# KVD line conditioner



## FishingBuds (Jul 10, 2009)

Has anyone used it? I was thinking of trying it.


----------



## Brine (Jul 10, 2009)

Works.

Now if I can only get in the habit of using it. :roll:


----------



## poolie (Jul 10, 2009)

It works for me.


----------



## Loggerhead Mike (Jul 10, 2009)

never tried it, but i use real magic and it works fairly well for the line memory and casting


----------



## fish devil (Jul 10, 2009)

:twisted: Real Magic works for me too.


----------



## daltonmcgill (Jul 13, 2009)

fish devil said:


> :twisted: Real Magic works for me too.


me 2 :lol:


----------



## Nickk (Jul 13, 2009)

I've never used any of those, do they leave any kind of residue?


----------



## Quackrstackr (Jul 13, 2009)

Does it leave your hair shiny and tangle-free? :lol:


----------



## Loggerhead Mike (Jul 13, 2009)

> Does it leave your hair shiny and tangle-free?

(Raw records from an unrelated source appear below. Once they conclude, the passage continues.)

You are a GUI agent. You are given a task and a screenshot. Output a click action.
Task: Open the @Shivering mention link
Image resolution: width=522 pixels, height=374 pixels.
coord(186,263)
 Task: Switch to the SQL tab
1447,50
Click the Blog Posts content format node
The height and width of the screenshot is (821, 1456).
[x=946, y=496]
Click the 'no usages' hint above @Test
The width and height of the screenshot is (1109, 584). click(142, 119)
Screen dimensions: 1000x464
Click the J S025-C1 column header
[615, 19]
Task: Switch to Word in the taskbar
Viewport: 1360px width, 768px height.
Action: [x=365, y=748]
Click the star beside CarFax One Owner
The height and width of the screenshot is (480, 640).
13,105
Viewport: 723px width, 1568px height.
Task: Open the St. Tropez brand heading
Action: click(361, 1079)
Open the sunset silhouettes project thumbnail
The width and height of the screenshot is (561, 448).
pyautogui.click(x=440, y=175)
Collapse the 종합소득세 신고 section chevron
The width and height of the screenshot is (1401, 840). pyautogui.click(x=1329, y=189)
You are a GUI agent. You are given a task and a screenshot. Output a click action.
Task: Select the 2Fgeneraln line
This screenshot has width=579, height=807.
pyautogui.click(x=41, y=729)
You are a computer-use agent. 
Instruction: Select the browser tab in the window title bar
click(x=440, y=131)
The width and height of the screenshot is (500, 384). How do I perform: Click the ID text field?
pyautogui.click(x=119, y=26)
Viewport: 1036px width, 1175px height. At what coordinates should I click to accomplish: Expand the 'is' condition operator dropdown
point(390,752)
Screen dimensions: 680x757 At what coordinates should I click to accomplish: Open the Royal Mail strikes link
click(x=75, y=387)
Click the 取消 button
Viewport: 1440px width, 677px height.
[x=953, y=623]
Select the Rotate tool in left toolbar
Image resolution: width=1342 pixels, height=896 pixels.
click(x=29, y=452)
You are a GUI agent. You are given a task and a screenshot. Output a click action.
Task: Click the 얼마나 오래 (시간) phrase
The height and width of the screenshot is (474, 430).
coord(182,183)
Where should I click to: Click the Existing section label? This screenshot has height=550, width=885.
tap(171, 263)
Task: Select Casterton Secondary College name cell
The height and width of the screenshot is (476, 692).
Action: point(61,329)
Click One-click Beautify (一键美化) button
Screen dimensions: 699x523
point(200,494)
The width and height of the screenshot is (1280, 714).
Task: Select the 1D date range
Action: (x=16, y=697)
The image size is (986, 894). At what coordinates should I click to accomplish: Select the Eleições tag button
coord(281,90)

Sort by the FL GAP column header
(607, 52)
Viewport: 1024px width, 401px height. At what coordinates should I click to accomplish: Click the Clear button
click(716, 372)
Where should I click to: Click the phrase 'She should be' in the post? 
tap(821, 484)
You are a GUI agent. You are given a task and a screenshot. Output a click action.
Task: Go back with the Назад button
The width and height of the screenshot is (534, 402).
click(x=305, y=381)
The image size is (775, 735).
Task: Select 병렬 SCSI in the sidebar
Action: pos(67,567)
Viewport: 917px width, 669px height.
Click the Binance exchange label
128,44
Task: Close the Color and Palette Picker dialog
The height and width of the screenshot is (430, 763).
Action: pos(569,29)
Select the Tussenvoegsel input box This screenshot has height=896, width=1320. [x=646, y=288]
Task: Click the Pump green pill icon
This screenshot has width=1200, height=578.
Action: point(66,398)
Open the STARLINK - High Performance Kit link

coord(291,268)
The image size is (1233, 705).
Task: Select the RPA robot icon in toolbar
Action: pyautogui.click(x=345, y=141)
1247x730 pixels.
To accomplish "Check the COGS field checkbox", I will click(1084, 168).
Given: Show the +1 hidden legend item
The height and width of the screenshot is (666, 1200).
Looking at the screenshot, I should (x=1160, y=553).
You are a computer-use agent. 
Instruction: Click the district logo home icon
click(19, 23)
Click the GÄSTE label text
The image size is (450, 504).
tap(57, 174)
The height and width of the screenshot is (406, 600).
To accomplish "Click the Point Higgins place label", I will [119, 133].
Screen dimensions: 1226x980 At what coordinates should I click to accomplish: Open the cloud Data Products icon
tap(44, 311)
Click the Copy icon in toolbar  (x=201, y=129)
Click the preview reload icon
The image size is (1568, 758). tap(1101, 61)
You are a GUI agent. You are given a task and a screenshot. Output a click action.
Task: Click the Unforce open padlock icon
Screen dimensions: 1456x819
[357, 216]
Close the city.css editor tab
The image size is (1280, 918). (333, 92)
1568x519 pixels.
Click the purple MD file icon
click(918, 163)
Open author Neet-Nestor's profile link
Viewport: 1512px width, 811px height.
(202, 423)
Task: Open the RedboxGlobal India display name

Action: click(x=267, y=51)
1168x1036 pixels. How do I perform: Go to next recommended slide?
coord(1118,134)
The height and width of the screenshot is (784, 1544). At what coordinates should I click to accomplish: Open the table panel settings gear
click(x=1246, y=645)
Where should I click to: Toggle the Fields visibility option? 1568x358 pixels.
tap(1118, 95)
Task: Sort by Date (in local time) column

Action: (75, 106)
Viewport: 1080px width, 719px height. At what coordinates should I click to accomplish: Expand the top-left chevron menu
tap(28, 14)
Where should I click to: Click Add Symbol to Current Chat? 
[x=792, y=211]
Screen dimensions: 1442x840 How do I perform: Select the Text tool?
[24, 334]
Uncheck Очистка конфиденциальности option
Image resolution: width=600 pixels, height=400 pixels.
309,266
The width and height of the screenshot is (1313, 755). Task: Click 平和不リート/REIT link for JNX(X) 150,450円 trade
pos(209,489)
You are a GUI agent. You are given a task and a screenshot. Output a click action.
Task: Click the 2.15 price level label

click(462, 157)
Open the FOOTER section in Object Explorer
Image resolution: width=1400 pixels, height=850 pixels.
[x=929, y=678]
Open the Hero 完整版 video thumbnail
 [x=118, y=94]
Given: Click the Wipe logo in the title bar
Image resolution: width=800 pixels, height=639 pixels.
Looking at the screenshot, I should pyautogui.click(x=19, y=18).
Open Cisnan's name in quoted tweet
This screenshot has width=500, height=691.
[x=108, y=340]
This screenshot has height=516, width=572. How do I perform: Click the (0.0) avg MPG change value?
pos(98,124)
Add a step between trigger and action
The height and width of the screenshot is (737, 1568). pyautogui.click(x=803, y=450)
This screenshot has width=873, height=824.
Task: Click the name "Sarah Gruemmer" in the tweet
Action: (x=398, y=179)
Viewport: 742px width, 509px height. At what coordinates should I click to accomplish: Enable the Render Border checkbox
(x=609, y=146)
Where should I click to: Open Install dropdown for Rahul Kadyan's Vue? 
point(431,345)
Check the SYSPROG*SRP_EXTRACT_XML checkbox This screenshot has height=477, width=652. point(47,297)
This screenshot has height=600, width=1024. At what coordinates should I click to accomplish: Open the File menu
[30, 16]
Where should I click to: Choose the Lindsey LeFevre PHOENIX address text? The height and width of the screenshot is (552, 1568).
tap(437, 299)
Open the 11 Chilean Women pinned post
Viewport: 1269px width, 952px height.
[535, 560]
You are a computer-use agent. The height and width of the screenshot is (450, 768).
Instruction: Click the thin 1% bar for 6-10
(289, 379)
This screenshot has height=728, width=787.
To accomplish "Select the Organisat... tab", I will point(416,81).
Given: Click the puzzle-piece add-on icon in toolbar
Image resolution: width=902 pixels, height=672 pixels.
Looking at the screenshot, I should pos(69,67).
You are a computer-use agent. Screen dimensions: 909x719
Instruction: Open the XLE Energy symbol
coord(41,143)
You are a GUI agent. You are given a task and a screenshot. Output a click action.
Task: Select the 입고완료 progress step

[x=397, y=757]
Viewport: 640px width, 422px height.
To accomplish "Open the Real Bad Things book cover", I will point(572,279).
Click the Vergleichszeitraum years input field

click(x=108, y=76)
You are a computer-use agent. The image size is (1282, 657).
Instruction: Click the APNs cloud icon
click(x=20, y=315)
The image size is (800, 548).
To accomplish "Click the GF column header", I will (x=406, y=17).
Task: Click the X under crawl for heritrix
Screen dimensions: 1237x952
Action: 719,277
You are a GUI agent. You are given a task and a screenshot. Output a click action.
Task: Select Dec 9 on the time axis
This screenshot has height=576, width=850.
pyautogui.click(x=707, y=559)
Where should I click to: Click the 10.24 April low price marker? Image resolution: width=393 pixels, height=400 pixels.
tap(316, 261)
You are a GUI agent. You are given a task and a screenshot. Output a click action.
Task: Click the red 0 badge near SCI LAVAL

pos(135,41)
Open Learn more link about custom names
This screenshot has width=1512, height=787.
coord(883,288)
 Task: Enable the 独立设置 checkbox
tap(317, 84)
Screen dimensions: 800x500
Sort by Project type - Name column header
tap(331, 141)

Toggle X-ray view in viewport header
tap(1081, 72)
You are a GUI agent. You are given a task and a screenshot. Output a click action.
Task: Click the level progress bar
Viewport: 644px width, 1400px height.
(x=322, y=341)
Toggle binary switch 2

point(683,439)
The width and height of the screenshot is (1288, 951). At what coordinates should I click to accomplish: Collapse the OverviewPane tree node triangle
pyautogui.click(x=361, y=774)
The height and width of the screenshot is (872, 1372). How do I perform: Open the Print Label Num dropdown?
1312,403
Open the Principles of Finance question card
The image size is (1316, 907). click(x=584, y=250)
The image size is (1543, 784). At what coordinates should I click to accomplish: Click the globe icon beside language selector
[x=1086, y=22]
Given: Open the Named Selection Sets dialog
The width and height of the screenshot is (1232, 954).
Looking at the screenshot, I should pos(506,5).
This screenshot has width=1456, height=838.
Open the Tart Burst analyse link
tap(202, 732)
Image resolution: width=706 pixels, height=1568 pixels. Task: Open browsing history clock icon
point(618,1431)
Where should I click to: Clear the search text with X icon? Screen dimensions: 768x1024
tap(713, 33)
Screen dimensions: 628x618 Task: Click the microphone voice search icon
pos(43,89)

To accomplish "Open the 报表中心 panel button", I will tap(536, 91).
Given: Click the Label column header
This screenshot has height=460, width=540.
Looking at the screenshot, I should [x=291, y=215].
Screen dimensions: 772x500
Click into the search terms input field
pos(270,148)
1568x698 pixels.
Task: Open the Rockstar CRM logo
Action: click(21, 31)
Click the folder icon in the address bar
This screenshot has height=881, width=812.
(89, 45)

well duhh... its magic :wink:


----------



## Brine (Jul 13, 2009)

I posted the question about Reel Magic about a year ago on the Georgia Outdoor News forum, and it turned into a pretty good thread if anyone is interested. 

https://forum.gon.com/showthread.php?t=194420&highlight=reel+majic


----------



## FishingBuds (Jul 15, 2009)

Good thread Brine.


----------



## Nickk (Jul 15, 2009)

Brine said:


> if anyone is interested.
> 
> https://forum.gon.com/showthread.php?t=194420&highlight=reel+majic




nope...


:lol: just kidding!

Great read and it's nice that one of the people who developed it posted. Good stuff!!


----------